=== Task description ===
Please output the section of the listing below that opens with the line containing "Click the Back arrow in the toolbar" and closes with the line containing "has width=1024, height=529.", exactly and with nothing else.

◆ ◆ ◆ ◆ ◆ ◆ ◆

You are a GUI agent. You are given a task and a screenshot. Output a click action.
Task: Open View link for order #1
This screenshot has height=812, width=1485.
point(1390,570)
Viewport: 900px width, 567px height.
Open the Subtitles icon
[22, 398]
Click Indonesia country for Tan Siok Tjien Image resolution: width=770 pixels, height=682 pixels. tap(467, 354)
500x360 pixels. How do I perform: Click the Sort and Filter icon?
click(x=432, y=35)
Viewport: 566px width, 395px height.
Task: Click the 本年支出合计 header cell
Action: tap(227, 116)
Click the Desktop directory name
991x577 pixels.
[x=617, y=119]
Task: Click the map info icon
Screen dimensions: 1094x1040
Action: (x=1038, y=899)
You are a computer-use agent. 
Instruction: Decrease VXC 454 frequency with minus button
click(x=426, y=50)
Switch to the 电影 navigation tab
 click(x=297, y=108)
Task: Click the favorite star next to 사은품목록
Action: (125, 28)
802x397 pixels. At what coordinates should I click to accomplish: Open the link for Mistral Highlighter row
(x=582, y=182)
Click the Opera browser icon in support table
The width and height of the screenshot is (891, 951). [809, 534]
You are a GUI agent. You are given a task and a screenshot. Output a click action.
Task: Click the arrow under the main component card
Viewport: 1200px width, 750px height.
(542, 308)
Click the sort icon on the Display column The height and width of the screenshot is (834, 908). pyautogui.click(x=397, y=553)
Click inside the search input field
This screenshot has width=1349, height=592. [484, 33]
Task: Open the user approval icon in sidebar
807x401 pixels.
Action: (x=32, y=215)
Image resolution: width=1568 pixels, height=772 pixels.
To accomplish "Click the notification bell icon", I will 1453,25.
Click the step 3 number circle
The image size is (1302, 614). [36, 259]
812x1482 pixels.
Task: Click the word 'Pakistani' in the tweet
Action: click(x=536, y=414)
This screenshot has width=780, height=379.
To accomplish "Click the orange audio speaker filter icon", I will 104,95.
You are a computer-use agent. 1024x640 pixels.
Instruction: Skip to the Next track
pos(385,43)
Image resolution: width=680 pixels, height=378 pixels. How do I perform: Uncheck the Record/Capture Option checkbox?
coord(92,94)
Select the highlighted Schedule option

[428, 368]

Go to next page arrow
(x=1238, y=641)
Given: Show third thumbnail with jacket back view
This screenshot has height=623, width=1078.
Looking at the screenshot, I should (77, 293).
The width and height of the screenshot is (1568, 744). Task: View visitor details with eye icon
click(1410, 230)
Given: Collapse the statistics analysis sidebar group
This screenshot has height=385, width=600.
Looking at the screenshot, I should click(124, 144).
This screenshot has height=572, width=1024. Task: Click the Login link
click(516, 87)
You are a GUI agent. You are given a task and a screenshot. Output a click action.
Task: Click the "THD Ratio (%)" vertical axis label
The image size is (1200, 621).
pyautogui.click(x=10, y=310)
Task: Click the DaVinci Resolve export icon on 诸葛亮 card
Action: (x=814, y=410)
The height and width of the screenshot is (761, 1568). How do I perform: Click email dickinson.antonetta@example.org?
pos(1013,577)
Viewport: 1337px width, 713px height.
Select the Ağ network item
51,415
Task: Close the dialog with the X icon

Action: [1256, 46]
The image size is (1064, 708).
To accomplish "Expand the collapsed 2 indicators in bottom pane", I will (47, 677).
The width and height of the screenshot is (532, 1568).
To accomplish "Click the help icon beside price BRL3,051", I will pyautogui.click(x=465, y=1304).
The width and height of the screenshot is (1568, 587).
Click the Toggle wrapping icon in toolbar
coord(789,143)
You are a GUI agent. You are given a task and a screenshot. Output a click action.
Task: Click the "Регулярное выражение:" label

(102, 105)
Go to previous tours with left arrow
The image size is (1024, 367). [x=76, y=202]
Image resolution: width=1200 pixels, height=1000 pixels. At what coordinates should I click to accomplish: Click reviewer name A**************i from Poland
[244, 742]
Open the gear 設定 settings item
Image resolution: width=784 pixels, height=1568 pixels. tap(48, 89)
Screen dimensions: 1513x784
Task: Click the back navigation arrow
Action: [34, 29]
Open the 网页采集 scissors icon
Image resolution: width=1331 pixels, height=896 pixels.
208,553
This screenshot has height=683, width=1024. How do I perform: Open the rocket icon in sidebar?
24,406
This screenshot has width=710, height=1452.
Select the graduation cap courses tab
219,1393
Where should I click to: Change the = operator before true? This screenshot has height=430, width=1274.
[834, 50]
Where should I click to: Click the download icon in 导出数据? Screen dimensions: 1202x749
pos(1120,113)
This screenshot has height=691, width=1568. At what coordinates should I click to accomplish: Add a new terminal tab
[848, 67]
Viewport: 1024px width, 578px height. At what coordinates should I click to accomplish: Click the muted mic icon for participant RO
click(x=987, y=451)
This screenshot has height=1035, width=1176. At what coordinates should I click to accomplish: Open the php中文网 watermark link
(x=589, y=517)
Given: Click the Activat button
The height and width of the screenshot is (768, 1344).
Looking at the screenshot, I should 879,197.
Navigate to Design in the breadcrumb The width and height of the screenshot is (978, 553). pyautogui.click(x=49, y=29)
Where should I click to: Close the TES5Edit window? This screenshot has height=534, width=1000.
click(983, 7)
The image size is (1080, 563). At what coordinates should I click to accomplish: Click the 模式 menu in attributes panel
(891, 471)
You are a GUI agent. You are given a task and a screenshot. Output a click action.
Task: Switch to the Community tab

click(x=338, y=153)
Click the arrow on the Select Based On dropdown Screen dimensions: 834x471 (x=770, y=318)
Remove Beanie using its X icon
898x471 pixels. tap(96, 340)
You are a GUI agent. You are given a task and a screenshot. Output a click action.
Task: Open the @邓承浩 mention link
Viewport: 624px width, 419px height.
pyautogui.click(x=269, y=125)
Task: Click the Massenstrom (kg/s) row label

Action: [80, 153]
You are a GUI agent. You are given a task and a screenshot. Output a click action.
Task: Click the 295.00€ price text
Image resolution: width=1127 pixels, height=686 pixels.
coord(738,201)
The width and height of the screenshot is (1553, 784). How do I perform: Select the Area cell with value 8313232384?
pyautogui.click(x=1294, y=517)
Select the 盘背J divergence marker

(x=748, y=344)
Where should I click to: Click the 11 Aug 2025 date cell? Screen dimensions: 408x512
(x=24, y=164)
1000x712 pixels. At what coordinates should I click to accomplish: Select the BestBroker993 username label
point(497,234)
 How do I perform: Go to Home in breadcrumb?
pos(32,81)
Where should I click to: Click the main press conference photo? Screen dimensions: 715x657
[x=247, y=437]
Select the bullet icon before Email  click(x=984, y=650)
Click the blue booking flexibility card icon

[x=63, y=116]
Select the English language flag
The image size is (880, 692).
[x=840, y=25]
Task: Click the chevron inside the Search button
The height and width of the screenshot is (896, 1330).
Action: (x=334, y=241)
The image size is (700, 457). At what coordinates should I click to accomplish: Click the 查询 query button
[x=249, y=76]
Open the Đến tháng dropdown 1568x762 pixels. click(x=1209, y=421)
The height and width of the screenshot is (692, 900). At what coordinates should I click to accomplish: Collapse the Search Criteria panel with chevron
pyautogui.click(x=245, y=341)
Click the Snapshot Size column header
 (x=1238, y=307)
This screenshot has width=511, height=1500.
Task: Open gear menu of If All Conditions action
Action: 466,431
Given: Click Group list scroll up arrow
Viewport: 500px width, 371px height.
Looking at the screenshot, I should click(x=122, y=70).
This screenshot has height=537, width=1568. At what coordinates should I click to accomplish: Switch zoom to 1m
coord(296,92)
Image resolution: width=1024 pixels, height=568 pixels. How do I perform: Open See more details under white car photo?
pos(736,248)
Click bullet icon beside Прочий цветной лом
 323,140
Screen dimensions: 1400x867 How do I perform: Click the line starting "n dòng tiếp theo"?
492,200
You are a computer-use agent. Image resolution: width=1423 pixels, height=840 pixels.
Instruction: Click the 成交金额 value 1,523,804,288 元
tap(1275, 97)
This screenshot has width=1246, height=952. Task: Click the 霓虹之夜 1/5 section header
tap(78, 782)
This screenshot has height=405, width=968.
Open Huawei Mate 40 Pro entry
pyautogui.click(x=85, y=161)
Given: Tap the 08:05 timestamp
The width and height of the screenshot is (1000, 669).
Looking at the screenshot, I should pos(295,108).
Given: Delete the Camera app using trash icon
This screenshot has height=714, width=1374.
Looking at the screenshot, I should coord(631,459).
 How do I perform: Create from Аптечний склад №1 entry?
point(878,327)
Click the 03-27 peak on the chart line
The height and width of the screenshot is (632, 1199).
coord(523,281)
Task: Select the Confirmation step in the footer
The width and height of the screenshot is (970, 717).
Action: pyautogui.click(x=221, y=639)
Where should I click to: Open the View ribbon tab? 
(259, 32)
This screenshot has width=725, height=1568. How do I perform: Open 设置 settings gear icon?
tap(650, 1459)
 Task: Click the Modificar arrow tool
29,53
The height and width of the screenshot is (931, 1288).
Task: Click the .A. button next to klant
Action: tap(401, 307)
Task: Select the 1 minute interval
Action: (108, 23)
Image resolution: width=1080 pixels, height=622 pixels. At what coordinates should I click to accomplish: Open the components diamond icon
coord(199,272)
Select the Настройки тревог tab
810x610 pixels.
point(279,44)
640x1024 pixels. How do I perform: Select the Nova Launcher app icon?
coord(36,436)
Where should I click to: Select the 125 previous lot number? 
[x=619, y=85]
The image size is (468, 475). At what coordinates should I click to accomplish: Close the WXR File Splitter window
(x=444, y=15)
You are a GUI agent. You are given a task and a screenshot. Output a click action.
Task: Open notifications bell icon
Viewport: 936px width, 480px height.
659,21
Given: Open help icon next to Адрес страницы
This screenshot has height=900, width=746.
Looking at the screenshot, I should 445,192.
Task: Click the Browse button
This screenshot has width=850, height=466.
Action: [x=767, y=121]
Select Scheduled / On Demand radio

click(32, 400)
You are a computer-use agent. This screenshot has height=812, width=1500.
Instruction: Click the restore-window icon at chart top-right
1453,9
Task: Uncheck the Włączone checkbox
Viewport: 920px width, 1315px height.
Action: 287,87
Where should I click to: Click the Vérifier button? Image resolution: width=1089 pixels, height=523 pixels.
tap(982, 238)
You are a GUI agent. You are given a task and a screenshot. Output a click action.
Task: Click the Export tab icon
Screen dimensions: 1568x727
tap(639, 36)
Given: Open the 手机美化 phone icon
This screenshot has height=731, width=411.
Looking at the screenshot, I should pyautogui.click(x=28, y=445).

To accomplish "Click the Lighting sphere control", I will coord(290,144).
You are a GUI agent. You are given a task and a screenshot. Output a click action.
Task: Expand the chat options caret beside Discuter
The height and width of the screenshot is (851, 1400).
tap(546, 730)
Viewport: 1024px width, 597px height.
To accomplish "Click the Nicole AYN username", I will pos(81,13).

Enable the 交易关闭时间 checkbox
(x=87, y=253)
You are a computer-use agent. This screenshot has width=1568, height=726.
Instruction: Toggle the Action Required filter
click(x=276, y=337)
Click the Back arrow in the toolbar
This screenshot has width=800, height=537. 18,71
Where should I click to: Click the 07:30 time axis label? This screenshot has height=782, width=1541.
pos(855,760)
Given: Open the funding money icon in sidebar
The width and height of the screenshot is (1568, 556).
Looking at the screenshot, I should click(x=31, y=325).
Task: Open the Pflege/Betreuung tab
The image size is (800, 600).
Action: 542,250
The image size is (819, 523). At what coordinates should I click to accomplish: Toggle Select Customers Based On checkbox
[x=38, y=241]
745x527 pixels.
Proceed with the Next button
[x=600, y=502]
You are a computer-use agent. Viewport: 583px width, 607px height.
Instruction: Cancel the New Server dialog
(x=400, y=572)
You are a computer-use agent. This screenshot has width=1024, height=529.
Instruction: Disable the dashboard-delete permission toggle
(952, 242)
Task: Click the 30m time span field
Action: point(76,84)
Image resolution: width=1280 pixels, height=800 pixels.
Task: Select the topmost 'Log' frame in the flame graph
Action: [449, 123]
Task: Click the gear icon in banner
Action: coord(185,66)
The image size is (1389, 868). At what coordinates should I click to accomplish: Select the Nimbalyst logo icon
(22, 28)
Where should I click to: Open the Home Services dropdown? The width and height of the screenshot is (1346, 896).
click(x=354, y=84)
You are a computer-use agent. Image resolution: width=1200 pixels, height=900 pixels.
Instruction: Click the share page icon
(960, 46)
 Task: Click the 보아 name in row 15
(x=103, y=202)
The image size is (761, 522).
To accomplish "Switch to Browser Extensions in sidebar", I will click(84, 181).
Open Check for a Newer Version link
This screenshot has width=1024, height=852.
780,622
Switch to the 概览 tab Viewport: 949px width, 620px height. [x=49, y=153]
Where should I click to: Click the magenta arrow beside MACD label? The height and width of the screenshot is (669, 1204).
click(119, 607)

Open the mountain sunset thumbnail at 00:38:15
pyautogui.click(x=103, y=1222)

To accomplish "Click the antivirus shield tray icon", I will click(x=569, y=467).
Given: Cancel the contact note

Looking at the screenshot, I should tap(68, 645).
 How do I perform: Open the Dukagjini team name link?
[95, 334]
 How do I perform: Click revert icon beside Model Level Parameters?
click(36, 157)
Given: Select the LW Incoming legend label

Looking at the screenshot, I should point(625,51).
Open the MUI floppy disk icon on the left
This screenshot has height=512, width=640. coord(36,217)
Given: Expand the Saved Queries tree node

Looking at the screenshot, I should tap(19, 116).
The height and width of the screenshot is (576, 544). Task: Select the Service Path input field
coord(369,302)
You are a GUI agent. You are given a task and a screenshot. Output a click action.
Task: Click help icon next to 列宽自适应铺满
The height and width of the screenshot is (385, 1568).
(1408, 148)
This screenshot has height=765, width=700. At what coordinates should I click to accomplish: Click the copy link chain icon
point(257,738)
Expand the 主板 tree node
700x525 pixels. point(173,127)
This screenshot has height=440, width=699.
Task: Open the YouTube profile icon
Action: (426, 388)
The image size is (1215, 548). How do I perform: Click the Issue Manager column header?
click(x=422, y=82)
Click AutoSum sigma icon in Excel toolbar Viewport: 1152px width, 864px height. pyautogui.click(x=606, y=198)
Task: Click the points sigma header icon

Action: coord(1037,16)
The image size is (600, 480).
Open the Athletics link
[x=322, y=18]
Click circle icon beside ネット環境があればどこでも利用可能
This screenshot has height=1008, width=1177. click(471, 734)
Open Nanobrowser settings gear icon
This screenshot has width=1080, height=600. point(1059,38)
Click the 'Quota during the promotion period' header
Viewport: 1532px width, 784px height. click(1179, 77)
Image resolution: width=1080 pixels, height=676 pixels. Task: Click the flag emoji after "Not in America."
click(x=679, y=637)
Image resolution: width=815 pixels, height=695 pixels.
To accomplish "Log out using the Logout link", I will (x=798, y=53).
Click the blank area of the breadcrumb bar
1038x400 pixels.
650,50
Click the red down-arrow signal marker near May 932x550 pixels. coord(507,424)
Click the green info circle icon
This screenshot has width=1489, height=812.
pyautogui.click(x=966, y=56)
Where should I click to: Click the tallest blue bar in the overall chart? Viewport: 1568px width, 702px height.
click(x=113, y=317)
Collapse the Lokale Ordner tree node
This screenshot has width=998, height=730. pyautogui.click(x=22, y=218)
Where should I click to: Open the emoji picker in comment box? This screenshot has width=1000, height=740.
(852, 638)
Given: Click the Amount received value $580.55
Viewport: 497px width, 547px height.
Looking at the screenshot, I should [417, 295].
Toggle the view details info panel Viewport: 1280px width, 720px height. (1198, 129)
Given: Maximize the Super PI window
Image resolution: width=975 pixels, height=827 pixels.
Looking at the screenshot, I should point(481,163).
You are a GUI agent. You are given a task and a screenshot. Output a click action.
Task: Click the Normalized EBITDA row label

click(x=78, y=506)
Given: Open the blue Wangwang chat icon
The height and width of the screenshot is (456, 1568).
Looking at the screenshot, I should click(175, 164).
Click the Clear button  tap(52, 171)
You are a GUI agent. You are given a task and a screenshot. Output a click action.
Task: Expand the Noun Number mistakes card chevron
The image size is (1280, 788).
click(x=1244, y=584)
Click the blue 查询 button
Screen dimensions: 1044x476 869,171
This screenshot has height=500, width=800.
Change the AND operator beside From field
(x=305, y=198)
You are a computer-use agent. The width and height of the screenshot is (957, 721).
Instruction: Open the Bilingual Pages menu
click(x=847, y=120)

◆ ◆ ◆ ◆ ◆ ◆ ◆

=== Answer ===
Click the Back arrow in the toolbar
This screenshot has width=800, height=537. 18,71
Where should I click to: Click the 07:30 time axis label? This screenshot has height=782, width=1541.
pos(855,760)
Given: Open the funding money icon in sidebar
The width and height of the screenshot is (1568, 556).
Looking at the screenshot, I should click(x=31, y=325).
Task: Open the Pflege/Betreuung tab
The image size is (800, 600).
Action: 542,250
The image size is (819, 523). At what coordinates should I click to accomplish: Toggle Select Customers Based On checkbox
[x=38, y=241]
745x527 pixels.
Proceed with the Next button
[x=600, y=502]
You are a computer-use agent. Viewport: 583px width, 607px height.
Instruction: Cancel the New Server dialog
(x=400, y=572)
You are a computer-use agent. This screenshot has width=1024, height=529.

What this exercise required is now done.